Collection entries:
+---+
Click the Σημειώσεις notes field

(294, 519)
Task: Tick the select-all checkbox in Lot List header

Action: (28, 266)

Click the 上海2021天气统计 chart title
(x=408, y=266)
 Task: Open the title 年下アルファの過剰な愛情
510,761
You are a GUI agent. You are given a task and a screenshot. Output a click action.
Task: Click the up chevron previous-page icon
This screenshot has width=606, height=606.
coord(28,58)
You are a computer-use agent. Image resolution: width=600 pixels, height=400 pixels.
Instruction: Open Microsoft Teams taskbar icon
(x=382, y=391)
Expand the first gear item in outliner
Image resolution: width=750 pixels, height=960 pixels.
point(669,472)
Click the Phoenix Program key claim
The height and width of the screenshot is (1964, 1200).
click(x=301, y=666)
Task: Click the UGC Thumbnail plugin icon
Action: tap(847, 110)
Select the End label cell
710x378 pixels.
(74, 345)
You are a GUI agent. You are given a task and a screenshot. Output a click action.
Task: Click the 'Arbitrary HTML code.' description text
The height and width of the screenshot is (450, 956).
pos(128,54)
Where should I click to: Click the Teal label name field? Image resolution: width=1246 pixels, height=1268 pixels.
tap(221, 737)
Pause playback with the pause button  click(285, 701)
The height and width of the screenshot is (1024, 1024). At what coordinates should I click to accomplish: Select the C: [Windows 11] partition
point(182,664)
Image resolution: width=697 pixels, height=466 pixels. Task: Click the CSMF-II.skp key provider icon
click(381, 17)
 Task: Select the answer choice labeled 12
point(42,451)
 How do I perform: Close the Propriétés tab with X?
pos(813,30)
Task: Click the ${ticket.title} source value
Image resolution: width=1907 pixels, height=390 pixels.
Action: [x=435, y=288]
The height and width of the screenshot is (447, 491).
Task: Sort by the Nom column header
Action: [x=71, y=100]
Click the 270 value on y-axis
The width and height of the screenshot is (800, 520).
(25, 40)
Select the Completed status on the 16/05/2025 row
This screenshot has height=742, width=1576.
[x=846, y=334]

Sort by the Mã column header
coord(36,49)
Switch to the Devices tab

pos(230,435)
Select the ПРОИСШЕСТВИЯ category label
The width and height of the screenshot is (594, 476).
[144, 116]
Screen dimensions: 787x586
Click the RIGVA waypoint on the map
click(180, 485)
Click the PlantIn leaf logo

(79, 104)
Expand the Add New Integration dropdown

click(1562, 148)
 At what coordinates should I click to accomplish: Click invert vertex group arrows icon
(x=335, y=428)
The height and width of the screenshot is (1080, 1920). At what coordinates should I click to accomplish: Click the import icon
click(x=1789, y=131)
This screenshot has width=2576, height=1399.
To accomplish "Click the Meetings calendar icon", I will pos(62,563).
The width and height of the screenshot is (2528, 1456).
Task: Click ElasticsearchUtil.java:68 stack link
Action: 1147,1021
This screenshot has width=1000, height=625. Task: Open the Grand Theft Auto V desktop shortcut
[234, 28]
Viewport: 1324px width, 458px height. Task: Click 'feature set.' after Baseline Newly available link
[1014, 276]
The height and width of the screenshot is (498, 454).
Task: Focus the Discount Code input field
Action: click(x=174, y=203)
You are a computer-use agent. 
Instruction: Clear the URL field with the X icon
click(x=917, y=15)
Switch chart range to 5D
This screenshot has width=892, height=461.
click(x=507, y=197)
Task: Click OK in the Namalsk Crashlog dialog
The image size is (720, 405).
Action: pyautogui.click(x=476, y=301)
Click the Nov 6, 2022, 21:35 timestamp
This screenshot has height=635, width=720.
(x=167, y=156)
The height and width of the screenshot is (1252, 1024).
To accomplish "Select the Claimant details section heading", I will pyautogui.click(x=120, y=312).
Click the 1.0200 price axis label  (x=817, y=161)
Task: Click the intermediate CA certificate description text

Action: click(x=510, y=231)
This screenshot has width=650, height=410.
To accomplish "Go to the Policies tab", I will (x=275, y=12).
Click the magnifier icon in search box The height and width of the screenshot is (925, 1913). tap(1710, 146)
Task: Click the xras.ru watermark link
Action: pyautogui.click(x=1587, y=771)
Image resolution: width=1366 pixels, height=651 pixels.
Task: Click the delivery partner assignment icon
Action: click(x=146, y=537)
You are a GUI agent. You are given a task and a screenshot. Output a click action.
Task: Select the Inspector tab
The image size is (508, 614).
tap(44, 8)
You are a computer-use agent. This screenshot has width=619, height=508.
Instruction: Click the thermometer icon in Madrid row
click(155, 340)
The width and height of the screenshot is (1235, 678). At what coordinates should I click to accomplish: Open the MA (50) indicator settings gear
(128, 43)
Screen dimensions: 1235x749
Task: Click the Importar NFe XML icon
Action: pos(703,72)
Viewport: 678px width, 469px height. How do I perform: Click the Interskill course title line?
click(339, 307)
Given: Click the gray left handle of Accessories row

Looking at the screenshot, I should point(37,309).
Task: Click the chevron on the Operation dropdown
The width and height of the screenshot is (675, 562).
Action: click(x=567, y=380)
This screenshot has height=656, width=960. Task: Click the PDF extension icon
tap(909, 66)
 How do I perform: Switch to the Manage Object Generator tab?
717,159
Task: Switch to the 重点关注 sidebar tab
+---+
- [What to produce]:
Find each line in the data above with the word "computer", then copy it.

- [Response area]:
You are a computer-use agent. Image resolution: width=600 pixels, height=400 pixels.
You are a computer-use agent. 
You are a computer-use agent. This screenshot has width=619, height=508.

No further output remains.